======== DATA TO PROCESS ========

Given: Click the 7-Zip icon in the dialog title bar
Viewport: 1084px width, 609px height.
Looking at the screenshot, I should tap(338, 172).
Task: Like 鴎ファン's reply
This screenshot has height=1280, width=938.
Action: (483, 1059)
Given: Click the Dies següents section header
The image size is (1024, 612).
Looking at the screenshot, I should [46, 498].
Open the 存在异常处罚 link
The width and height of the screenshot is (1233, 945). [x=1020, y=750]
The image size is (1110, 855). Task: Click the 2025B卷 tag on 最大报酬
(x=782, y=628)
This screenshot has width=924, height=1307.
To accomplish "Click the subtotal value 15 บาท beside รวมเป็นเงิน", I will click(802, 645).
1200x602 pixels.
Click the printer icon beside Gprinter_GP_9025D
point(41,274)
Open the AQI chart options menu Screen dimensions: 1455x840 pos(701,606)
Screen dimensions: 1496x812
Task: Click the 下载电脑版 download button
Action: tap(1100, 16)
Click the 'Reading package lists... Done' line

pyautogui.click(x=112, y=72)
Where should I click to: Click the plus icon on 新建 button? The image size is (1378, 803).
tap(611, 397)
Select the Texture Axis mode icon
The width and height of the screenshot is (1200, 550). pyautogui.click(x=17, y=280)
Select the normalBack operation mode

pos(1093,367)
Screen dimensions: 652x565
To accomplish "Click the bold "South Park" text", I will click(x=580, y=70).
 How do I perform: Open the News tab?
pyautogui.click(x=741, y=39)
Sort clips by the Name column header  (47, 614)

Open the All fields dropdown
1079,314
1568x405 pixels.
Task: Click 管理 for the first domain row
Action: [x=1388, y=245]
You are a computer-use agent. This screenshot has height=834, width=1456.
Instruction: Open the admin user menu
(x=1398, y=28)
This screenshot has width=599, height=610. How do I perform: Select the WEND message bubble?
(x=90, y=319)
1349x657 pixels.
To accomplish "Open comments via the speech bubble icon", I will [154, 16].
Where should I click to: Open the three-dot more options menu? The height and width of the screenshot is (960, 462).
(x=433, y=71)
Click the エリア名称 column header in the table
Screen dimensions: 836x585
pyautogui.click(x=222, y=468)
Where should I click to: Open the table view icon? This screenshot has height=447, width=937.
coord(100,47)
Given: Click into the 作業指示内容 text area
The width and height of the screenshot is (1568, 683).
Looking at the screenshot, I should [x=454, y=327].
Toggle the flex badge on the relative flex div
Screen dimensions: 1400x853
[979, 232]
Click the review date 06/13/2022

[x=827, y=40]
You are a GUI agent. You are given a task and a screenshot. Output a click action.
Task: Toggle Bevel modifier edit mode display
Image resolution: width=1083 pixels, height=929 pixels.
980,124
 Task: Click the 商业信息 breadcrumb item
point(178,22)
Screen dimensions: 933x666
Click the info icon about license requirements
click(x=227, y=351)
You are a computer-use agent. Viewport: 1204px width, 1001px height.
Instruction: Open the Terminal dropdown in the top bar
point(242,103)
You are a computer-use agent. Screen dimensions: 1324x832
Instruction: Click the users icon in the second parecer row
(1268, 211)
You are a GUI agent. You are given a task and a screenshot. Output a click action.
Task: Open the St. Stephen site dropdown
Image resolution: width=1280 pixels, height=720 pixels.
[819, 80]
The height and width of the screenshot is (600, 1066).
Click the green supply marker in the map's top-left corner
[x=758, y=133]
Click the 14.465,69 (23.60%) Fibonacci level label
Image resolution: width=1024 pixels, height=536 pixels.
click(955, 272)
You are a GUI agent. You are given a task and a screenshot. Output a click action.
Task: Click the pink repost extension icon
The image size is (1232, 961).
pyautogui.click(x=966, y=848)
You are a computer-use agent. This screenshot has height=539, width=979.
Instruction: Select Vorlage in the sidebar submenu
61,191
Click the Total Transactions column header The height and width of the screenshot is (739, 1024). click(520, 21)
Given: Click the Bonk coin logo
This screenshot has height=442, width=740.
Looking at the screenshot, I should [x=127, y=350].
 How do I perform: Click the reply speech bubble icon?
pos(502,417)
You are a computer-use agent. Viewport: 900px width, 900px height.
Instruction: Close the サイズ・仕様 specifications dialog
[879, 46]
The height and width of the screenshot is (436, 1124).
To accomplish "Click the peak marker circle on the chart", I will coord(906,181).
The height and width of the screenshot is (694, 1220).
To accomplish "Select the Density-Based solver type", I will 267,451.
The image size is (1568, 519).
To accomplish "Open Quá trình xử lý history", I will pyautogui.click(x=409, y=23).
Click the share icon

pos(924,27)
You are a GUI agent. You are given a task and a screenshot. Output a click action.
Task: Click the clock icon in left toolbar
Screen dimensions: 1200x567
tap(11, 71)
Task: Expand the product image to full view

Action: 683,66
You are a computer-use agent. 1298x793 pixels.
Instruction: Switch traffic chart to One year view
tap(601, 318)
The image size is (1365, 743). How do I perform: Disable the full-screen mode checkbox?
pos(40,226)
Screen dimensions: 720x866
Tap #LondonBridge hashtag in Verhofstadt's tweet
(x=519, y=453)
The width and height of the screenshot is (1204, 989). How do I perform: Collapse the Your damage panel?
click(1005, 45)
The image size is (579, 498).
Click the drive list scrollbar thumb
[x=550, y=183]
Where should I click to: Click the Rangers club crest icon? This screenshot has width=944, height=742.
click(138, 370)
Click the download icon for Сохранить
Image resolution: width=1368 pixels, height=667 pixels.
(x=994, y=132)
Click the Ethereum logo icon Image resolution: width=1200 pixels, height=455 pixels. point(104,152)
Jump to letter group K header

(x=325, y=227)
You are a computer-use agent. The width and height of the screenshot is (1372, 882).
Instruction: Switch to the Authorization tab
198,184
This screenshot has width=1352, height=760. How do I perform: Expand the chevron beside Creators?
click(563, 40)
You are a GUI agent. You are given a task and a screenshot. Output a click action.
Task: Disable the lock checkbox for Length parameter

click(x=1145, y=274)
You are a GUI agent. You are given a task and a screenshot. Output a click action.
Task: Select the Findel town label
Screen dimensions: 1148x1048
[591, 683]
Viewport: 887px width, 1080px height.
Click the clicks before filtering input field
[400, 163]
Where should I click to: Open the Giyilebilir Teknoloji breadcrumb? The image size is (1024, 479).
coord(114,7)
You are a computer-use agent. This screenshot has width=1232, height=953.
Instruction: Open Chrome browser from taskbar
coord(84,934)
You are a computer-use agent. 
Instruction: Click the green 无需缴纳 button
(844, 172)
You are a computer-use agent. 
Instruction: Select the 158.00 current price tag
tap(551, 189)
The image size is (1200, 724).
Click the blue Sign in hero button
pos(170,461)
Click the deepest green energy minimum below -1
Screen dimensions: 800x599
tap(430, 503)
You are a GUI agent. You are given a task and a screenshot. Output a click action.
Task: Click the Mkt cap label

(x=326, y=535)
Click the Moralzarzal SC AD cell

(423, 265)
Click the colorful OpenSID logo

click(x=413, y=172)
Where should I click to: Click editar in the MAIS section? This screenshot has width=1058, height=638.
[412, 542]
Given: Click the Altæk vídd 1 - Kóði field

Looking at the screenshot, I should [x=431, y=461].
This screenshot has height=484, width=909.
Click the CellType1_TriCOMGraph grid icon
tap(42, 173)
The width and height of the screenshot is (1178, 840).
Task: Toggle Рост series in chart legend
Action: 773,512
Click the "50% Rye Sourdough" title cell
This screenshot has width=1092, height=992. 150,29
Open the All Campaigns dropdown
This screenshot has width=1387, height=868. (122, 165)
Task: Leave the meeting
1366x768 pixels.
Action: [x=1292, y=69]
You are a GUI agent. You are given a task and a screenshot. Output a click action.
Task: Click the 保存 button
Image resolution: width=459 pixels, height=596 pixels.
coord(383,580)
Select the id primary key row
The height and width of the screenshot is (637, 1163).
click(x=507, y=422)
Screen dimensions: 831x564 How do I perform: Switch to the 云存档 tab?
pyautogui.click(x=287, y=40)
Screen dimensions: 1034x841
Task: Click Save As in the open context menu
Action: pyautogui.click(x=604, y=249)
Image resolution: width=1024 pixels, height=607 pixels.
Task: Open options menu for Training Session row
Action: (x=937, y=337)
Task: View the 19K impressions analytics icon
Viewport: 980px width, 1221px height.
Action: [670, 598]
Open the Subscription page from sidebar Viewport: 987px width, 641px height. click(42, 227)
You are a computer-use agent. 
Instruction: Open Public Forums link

========

EXERCISE INSTRUCTIONS: If a line of the data contains "will", copy it out.

EXERCISE SOLUTION:
To accomplish "Click the subtotal value 15 บาท beside รวมเป็นเงิน", I will click(802, 645).
To accomplish "Click the bold "South Park" text", I will click(x=580, y=70).
To accomplish "Open comments via the speech bubble icon", I will [154, 16].
To accomplish "Click the peak marker circle on the chart", I will coord(906,181).
To accomplish "Select the Density-Based solver type", I will 267,451.
To accomplish "Open Quá trình xử lý history", I will pyautogui.click(x=409, y=23).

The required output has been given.